Referring to the example of FIG. 5B, the search server can query
the mapping 590 with 3. Since the mapping 590 includes (AP, 3), the
token index of 3 does not point to null. Similarly, since the level
index of 2 points to AP, G, and A in the merged grammar tree 360,
the level index does not point to the end of a grammar rule. Since
neither of the conditions specified at 572 are met, the search
server performs operations 564-572 again.
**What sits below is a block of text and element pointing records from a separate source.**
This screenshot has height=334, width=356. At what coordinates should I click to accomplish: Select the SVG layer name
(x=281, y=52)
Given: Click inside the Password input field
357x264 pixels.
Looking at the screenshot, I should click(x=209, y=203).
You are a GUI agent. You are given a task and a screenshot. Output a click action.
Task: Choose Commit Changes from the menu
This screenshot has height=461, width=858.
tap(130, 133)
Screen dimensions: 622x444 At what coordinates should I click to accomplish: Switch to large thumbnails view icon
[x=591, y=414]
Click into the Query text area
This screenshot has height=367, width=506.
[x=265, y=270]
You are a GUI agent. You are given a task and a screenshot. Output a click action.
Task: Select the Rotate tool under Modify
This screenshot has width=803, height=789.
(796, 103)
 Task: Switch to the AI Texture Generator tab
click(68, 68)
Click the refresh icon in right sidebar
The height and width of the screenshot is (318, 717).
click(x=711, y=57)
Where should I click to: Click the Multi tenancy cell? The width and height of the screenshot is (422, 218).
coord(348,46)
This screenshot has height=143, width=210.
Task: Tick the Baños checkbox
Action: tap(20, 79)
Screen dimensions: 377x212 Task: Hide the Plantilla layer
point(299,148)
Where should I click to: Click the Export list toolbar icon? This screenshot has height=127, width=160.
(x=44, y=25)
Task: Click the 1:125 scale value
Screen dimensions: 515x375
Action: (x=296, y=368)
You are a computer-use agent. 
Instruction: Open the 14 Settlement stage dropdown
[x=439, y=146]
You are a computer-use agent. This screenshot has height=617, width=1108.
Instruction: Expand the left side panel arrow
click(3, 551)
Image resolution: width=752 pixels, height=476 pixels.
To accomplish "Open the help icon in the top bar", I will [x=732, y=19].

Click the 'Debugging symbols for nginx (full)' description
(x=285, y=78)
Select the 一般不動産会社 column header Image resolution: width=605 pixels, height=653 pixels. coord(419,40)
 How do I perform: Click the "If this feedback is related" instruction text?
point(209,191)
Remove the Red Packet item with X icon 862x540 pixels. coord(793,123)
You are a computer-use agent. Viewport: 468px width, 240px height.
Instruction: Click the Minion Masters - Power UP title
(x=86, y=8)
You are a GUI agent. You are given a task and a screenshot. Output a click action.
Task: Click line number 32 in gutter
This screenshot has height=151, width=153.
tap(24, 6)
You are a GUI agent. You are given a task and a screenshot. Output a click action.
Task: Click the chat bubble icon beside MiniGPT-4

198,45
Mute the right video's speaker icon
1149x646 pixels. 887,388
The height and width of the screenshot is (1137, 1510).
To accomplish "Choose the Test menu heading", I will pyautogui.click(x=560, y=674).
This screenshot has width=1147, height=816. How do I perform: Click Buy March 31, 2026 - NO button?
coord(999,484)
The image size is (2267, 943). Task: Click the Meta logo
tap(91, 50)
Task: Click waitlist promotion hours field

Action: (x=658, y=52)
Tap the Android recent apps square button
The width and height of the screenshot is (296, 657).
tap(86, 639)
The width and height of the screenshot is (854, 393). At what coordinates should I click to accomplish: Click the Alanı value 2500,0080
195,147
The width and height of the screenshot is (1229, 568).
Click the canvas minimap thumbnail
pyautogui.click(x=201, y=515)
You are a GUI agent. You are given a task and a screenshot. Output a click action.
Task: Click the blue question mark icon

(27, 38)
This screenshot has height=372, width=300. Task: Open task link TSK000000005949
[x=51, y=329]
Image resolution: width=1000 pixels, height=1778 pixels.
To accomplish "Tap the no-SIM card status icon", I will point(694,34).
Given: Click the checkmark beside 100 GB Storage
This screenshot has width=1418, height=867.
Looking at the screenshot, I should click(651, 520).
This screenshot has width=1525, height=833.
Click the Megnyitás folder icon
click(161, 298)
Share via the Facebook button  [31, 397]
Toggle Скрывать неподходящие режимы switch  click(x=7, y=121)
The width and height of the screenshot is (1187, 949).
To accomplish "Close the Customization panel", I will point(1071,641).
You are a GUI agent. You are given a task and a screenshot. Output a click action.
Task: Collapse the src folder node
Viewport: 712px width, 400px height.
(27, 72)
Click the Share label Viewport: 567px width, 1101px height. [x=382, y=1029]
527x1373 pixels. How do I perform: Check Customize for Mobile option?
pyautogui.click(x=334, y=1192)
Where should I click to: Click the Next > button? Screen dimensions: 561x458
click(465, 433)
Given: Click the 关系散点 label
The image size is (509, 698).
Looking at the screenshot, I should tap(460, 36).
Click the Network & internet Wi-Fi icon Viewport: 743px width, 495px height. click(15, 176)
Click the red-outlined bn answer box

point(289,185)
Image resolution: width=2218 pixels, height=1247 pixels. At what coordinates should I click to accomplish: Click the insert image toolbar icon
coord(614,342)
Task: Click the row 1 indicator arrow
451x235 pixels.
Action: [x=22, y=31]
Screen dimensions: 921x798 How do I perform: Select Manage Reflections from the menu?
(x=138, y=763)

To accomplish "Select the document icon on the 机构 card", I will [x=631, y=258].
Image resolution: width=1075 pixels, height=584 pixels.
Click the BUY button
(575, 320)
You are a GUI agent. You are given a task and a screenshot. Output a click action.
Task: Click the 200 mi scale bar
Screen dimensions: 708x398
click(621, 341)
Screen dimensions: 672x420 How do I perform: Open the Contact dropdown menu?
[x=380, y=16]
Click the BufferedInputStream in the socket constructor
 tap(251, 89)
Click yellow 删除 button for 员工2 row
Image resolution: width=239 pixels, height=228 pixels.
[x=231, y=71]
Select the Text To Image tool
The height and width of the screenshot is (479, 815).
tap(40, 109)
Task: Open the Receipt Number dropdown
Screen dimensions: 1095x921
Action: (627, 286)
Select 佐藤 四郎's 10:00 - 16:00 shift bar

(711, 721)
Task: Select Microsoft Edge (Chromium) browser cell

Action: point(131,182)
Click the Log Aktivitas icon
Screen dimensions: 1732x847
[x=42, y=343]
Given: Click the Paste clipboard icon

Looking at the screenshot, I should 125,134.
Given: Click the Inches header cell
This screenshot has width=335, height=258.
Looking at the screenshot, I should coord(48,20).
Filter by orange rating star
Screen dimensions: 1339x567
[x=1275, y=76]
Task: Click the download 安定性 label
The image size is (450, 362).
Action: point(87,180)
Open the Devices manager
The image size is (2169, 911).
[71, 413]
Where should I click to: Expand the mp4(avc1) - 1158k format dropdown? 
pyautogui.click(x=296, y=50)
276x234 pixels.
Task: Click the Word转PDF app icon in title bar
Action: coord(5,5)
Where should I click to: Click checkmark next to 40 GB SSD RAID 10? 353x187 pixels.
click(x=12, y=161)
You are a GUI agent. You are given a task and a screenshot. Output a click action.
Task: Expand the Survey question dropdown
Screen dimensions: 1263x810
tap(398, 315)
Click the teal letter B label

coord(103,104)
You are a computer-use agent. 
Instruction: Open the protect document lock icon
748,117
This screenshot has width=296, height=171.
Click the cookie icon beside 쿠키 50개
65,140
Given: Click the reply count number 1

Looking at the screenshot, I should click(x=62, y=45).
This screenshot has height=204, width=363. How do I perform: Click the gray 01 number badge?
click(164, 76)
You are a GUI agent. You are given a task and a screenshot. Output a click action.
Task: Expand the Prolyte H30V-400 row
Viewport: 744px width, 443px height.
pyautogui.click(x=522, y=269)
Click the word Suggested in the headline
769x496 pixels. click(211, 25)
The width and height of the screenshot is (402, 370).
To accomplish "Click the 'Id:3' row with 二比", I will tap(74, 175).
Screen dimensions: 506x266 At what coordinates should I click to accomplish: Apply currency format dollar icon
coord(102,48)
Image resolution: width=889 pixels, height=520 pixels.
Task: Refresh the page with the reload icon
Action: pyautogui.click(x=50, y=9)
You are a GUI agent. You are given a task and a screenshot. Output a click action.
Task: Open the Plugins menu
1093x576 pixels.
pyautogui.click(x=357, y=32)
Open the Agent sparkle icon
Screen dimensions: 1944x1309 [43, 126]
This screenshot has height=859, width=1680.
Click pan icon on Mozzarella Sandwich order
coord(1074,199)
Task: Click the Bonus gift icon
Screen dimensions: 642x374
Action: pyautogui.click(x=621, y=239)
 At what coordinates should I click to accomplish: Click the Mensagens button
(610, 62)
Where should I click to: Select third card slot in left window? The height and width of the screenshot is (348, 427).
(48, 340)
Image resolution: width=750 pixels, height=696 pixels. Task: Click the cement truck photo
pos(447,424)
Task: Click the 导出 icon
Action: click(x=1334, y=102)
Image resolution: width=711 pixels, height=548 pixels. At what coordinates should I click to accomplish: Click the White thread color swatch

[0116] During the second iteration of operation 564, the search
server identifies the entity type that starts at the token index of
3. The search server can query the mapping 590 with `3` and receive
application (AP) as the entity type that starts at token position
3. At 566, the search server determines whether the merged grammar
tree 360 includes a node for AP at level 2. Since the merged
grammar tree 360 includes AP at level 2, the search server proceeds
to operation 568. At 568, the search server retrieves the end token
position of AP from the mapping 590. The search server can query
the mapping 590 with (AP, 3) and receive 3 as the end token
position of AP. At 570, the search server sets the token index T to
4 (1+3) and the level index L to 3 (2+1). At 572, the search server
determines whether the token index points to null and the level
index points to the end of grammar rule. The search server can
query the mapping 590 with 4 (i.e., the token index). Since the
mapping 590 does not include any entity types that start at token
position 4, the mapping 590 returns null. Hence, after the second
iteration, the token index points to null. Similarly, the level
index of 3 points to the end of grammar rule G2. Therefore, both
the conditions indicated by operation 572 are met.
[0117] If, at 572, the search server determines that both
conditions are met, the search server determines that the search
query matches the grammar rule that the level index points to. In
the example of FIG. 5B, the search server determines that the
search query 122 matches the grammar rule G2. The search server can
perform additional or alternative operations to identify the
grammar rules that the search query satisfies.
[0118] Once the search server determines that the search query does
not include an entity type that corresponds with a particular node,
the search server may refrain from wasting computing resources
determining whether the search query includes entity types that
correspond with nodes that descend from that particular node. In
the example of FIG. 5B, once the search server determines that the
search query 122 does not include G at level 1, the search server
does not waste computing resources in determining whether the
search query includes M and A at level 2. Similarly, once the
search server determines that the search query 122 does not include
AP at level 1, the search server does not waste computing resources
to determine whether the search query includes M at level 2.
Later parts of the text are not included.